- Battle of Kafir Qala: Part of the Abdali–Safavid conflicts
| Date | 19 May 1719 |
| Location | Kafir Qala, Sadozai Sultanate of Herat (present-day Islam Qala, Afghanistan) |
| Result | Sadozai victory |

Belligerents
- Sadozai Sultanate of Herat: Safavid Iran

Commanders and leaders
- Mohammad Zaman Khan Asadullah Khan: Safi Quli Khan †

Strength
- 15,000: 30,000-35,000

Casualties and losses
- 3,000 killed: 10,000 killed

= Battle of Kafir Qala (1719) =

Safavid-Sadozai battle in Afghanistan

The Battle of Kafir Qala, also known as the Battle of Islam Qala, was fought on the 19th of May 1719 between the Sadozai Afghans of the Sadozai Sultanate of Herat, led by Mohammad Zaman Khan, and a Safavid Persian army led by Safi Quli Khan. The battle took place near the modern-day Afghan–Iranian border post of Islam Qala and resulted in a decisive victory for the Sadozais. The engagement marked the consolidation of Abdali independence from the Safavids and the foundation of the short-lived Sadozai Sultanate of Herat.

LISTED ENTRIES -
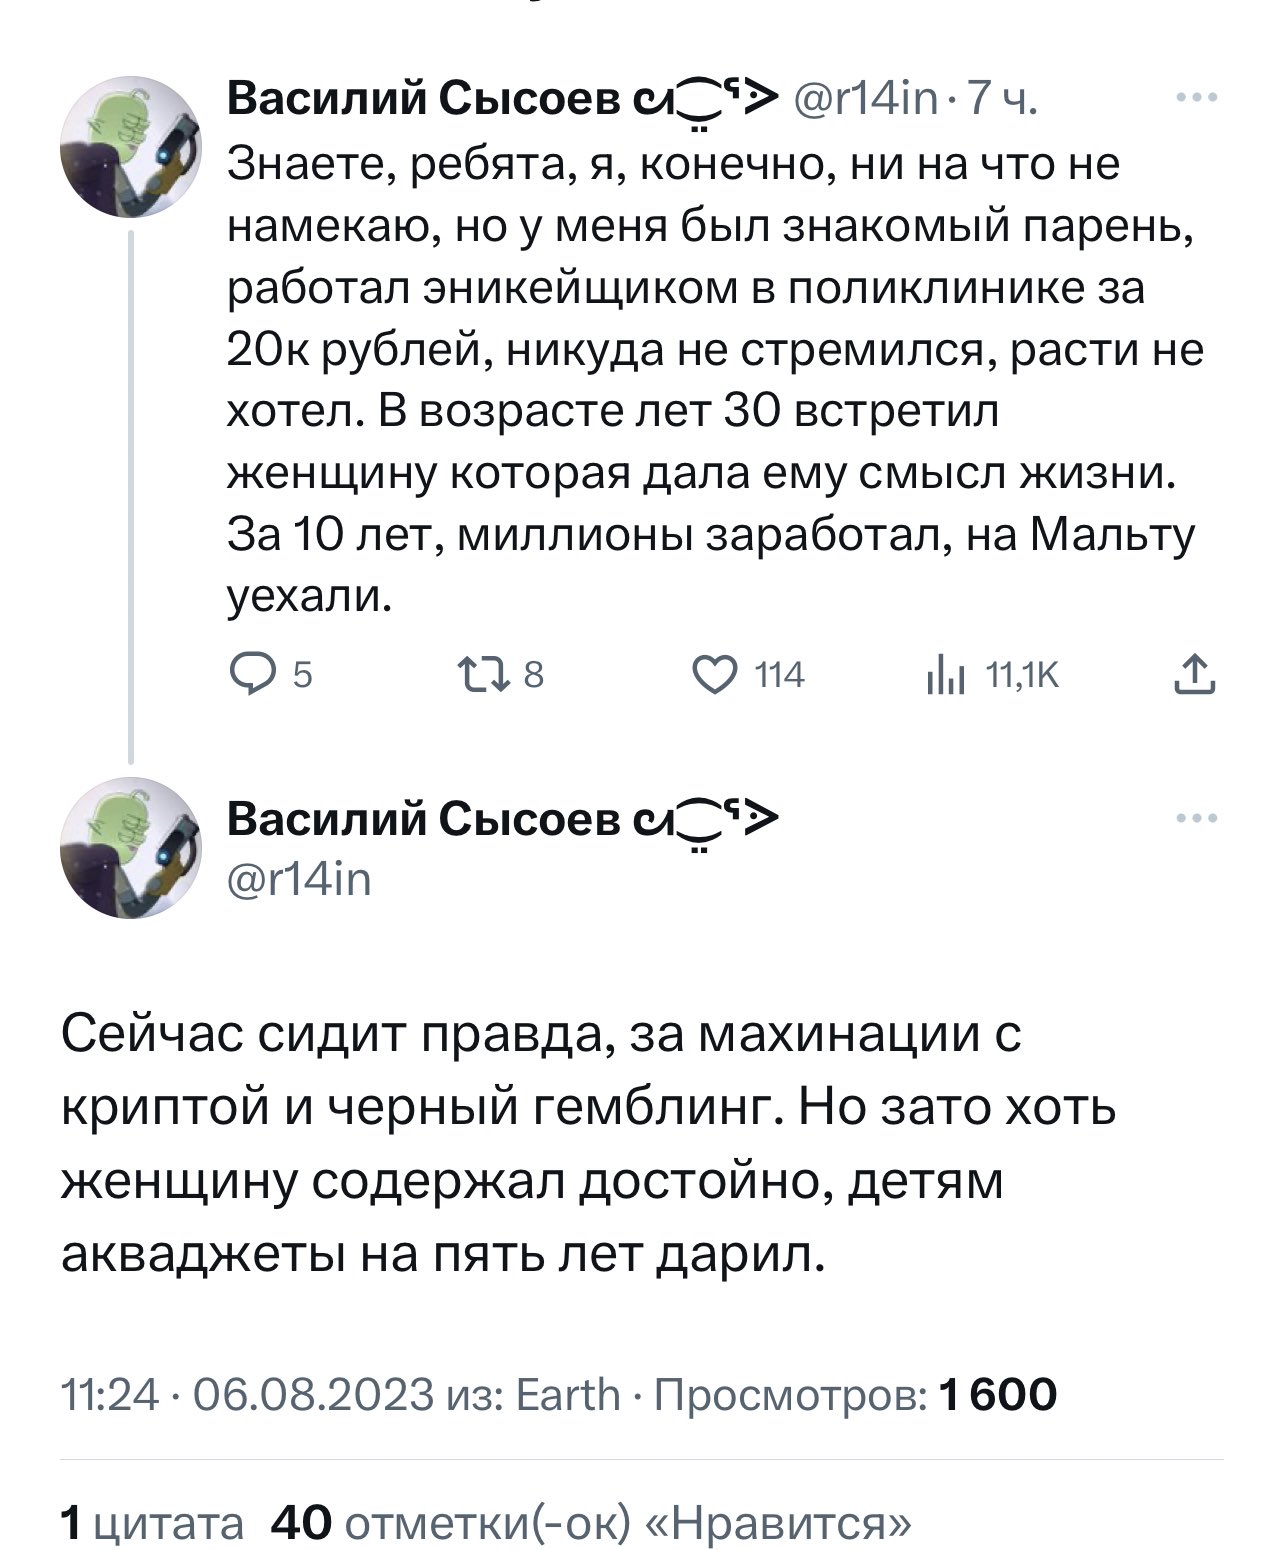Open 'Просмотров: 1 600' view count

[855, 1394]
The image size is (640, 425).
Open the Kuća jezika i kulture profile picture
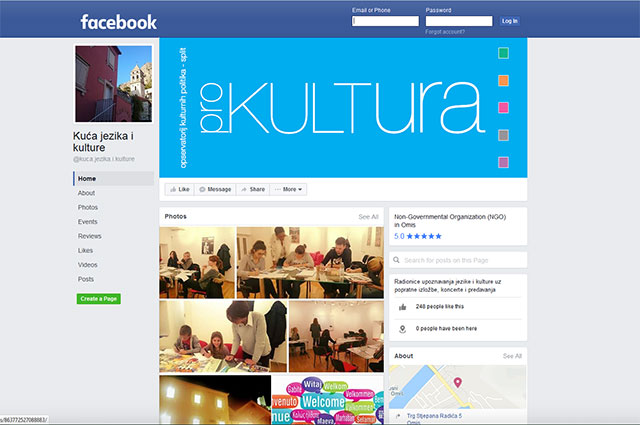click(x=113, y=84)
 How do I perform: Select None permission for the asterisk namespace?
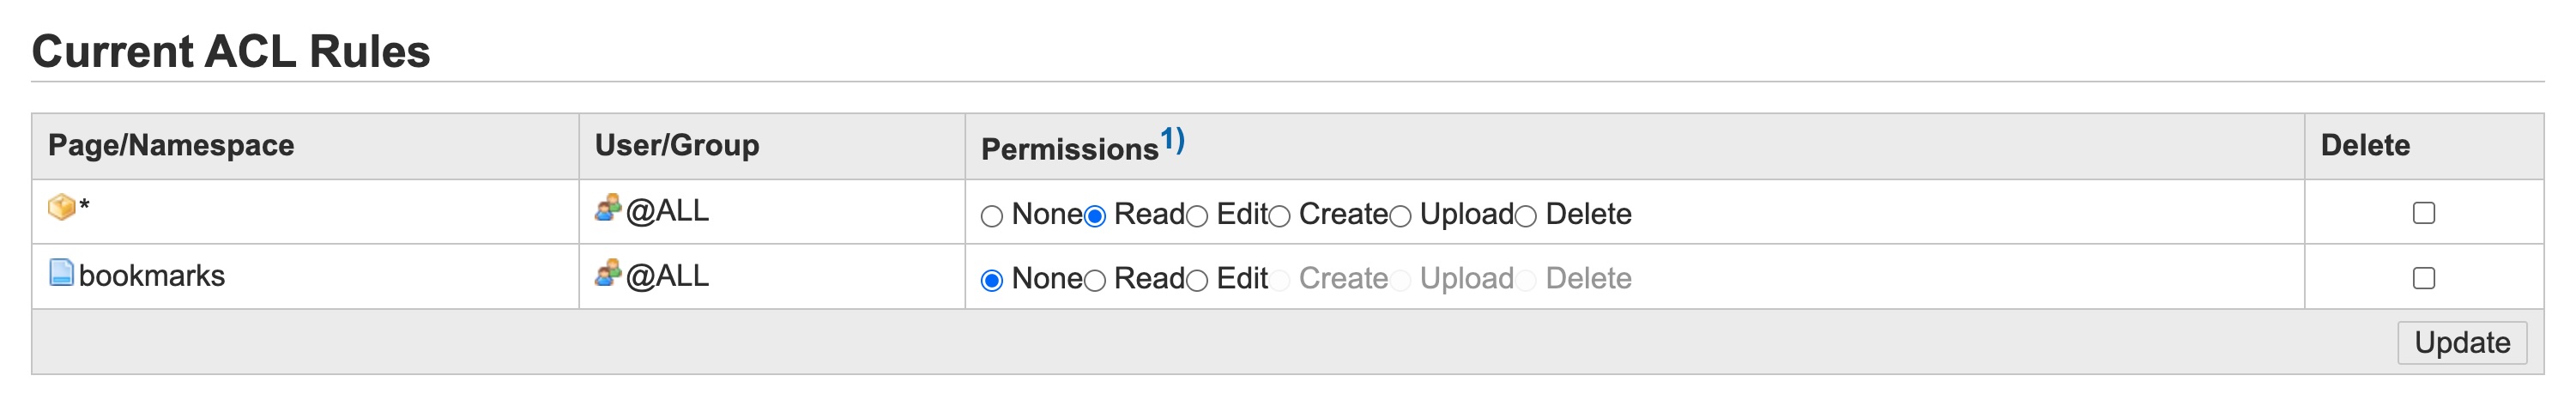pyautogui.click(x=991, y=216)
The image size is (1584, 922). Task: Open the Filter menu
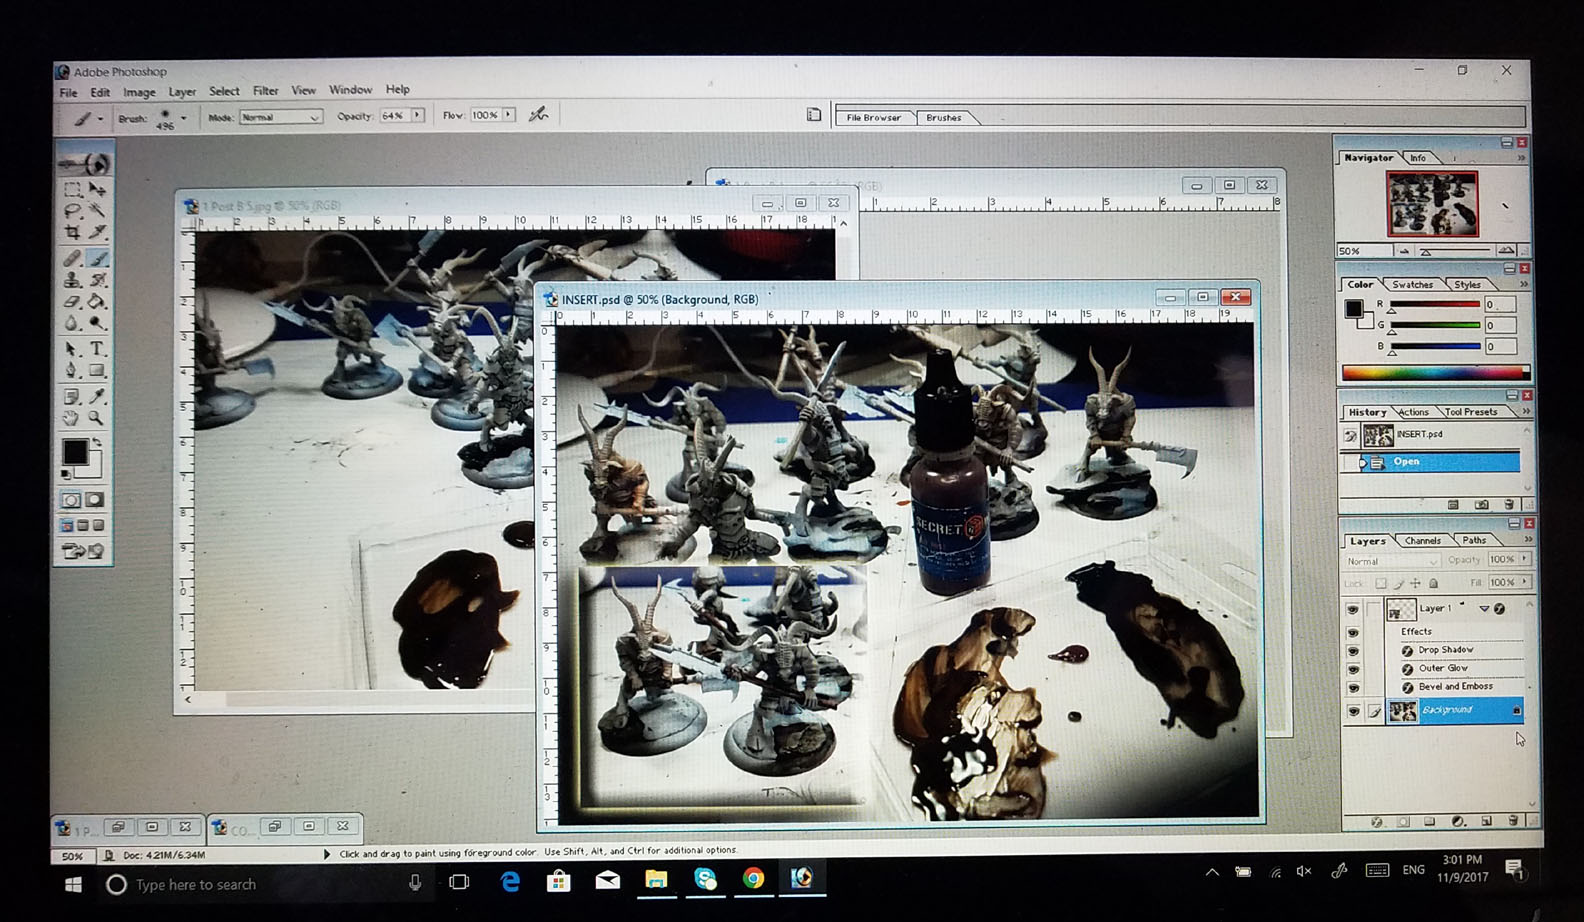point(265,91)
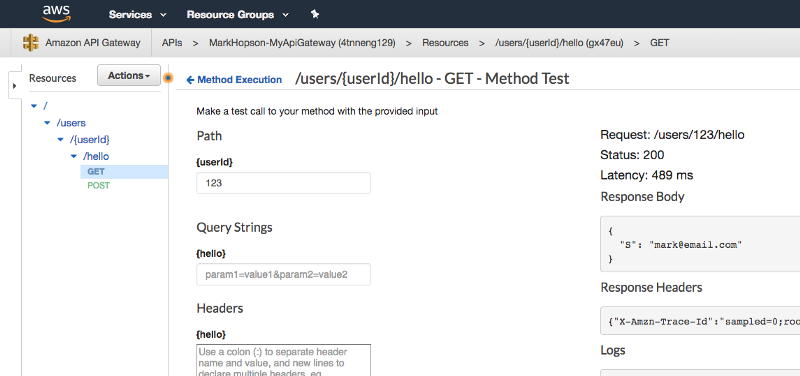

WHAT TO WORK ON -
Reproduce, word for word, the portion of the Battle of Kafir Qala text above from "Casualties and losses" to "Sultanate of Herat.".

WORKED SOLUTION -
Casualties and losses
- 3,000 killed: 10,000 killed

= Battle of Kafir Qala (1719) =

Safavid-Sadozai battle in Afghanistan

The Battle of Kafir Qala, also known as the Battle of Islam Qala, was fought on the 19th of May 1719 between the Sadozai Afghans of the Sadozai Sultanate of Herat, led by Mohammad Zaman Khan, and a Safavid Persian army led by Safi Quli Khan. The battle took place near the modern-day Afghan–Iranian border post of Islam Qala and resulted in a decisive victory for the Sadozais. The engagement marked the consolidation of Abdali independence from the Safavids and the foundation of the short-lived Sadozai Sultanate of Herat.